The past few months life just hasn’t been the same. I’ve found who I really am, I’ve fallen in love with someone I never thought I could love. Ive become vulnerable to pain again. I’ve put my self in a place where I can be hurt again, where my world could instantly fall to pieces but I’m the happiest I think I have ever been.
Loving someone is hard, letting someone into my life to love me is even harder. I fear rejection, I fear pain and by letting someone into my life, into a level of such an emotional state I let down the walls that barricade the possibilities for rejection and pain.
I know things are different, they have to be. My feelings make that apparent. She has become my everything!
I thought she would just be another one of my phases. A phase of trying to find my sexuality, trying to find who I can be, who I want to be. To me, being with a girl has always been so taboo. I’ve enjoyed every moment I’ve ever had with women but always thought I’d have to be with a man, I’d have to do right by my family. Until I met her.
The minute she introduced herself to my I was hooked. That smile of hers melted my heart. Her demeanor, her strength, her wit all drew me in. I found myself always longing to hang out with her. Every chance I had to flirt with her, just talk to her, or just plain be around her, I would jump at the opportunity.
Becoming her friend was all I could do, all I knew I should do, the only thing I was going to allow myself to do. Becoming her friend was perfect, she was the friend I needed, someone I connected with so well.
I got to know her for who she was. I wasn’t like the other girls. She didn’t put up a front, she told me everything, she let me into her life, who she was, what she loved and hated about herself, what she wanted in life. And with everything I learned about her my heart started to swell.
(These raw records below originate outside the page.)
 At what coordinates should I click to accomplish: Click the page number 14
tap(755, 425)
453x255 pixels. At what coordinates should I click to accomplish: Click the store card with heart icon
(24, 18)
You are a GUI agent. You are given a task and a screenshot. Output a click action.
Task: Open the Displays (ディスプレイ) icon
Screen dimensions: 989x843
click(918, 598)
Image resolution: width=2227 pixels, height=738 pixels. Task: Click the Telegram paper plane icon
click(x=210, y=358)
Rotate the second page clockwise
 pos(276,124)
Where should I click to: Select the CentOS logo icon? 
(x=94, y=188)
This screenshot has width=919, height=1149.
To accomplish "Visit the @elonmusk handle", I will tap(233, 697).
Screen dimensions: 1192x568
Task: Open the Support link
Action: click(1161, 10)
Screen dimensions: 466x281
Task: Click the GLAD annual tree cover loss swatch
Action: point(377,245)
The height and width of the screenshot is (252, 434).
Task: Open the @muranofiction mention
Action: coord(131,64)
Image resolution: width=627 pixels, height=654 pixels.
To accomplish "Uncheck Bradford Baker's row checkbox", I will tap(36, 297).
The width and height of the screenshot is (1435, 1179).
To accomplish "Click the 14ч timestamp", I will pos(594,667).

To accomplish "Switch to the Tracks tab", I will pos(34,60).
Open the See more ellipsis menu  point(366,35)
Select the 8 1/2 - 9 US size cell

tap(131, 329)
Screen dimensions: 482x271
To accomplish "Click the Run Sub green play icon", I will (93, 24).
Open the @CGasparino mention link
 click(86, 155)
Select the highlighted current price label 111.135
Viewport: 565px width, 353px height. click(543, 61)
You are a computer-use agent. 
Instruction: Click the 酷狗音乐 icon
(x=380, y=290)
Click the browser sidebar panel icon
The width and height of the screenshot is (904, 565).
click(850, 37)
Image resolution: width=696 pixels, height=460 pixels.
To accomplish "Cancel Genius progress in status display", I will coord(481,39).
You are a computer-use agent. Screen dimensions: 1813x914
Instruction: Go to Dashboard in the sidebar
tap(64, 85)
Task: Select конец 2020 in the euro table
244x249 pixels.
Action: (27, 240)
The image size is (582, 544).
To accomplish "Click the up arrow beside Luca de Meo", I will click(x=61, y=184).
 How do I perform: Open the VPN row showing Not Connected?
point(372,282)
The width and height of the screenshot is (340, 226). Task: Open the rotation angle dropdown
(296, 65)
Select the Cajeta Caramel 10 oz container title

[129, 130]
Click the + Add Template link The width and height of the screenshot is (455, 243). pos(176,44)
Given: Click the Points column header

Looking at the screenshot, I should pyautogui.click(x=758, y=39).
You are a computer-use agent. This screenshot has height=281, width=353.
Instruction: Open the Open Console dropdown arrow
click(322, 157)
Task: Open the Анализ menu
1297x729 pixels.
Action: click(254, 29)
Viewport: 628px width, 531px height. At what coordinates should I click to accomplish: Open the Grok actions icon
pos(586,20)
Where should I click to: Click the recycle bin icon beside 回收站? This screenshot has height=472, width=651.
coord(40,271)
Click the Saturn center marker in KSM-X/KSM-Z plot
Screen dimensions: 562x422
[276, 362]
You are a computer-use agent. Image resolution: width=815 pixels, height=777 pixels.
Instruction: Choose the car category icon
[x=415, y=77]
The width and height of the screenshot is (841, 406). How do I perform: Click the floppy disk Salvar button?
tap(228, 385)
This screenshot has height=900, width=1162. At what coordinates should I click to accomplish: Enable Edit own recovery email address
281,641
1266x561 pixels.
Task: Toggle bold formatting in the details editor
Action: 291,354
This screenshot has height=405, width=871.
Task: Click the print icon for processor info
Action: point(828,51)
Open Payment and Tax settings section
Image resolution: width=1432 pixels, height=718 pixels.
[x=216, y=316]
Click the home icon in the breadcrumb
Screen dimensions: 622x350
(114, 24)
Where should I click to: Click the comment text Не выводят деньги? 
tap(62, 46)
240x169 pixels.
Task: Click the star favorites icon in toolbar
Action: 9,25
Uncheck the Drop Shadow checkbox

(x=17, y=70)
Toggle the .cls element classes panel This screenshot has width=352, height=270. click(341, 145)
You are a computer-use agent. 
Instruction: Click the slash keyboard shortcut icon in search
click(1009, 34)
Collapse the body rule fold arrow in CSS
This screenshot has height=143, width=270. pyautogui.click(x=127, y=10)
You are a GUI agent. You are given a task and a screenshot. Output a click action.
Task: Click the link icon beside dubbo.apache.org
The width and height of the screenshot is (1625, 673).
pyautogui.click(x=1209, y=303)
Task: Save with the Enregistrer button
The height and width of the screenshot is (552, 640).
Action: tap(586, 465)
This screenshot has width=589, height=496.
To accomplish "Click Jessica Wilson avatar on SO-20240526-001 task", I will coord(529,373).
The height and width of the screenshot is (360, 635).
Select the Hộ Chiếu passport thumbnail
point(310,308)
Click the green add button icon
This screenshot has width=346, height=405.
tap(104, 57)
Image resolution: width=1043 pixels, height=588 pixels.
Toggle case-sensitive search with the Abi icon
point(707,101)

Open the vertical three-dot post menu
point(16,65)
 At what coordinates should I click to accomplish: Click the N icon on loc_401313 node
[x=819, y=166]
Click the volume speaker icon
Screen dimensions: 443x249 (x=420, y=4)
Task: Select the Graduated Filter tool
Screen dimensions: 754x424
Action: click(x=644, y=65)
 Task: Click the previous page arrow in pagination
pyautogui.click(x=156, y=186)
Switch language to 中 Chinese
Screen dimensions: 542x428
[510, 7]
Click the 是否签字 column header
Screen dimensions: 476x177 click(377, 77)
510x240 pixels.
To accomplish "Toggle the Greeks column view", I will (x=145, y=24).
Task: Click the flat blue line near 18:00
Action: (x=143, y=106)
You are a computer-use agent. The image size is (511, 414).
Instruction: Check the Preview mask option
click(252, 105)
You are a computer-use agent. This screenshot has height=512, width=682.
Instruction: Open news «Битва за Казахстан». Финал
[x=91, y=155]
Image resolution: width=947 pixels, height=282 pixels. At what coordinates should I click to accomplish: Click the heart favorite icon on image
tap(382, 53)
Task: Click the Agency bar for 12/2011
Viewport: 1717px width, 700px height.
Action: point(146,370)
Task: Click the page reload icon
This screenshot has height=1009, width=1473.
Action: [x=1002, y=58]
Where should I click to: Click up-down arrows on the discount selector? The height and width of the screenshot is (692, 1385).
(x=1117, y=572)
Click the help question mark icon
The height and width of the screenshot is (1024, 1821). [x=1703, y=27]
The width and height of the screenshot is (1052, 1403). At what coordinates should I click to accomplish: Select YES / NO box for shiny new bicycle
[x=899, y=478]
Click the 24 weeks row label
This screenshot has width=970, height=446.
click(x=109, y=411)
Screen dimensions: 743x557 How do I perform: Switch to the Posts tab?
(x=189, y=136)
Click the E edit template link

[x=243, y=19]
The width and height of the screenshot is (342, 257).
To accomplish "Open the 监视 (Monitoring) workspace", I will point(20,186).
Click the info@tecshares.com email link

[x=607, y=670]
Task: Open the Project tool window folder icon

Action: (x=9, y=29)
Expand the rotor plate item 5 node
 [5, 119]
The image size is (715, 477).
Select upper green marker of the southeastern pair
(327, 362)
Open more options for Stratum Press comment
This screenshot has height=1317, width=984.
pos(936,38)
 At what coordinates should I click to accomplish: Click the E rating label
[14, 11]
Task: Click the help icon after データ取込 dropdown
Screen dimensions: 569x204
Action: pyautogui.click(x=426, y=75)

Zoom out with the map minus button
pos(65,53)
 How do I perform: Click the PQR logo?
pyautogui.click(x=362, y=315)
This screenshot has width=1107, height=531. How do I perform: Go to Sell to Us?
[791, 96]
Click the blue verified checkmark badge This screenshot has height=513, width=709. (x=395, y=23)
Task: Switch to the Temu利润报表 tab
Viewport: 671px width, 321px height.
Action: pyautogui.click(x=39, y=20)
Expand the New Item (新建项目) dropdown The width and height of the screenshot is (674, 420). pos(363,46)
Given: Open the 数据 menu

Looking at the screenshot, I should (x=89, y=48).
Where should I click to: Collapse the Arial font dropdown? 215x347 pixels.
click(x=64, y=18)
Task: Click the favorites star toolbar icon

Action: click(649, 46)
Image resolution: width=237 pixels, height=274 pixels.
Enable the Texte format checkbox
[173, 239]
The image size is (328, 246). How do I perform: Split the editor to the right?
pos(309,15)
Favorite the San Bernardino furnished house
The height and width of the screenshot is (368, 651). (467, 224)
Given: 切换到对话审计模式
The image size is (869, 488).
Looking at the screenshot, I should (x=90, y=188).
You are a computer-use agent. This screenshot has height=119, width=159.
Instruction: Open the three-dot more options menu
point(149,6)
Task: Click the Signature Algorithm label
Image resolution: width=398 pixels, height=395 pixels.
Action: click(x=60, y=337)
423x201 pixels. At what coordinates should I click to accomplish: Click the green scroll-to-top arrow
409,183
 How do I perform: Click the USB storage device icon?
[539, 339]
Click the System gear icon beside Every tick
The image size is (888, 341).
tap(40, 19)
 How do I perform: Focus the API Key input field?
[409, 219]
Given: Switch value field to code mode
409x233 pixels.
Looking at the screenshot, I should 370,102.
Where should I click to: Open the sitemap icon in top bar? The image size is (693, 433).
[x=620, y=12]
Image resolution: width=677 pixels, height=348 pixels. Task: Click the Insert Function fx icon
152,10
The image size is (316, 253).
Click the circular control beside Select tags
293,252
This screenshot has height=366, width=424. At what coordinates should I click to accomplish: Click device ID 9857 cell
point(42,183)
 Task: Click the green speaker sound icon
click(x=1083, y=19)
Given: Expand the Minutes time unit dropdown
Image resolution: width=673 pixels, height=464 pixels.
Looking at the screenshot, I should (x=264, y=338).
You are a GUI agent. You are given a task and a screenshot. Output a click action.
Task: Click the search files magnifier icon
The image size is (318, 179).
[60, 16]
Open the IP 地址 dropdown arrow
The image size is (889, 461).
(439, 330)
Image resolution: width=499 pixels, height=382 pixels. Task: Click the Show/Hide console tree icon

The typical me after hearing about her past, who she was, what she hated about herself would have ran for the hills. I typically would have stayed far far away from this girl. This girl who would break me, would hurt me, would cause me so much pain. But, I just couldn’t seem to shake her.
I still can’t shake her! I won’t shake her. I want her around. I want her around forever. Forever… such a huge infinite word, but seriously I don’t want “this” to change. This girl has changed my world, this girl has become my world.
Thinking about how much I love her is painful. It brings tears to my eyes. But it’s a pain you only feel when you’re in love and the tears are tears of joy.
Her warm embrace, her sweet kisses, her laugh, her smell, her beauty, her strength, her passions, her, her, her… I’m in love with her, everything about her.
I don’t know what our future holds for us. What I do know is that our present is near perfect. I hope that our future continues down this perfect path. I hope my love for her only grows never fades. I hope that she loves me the way I love her, and that her love never fades. I hope she’ll continue to be mine for forever. Yes I said it “forever!”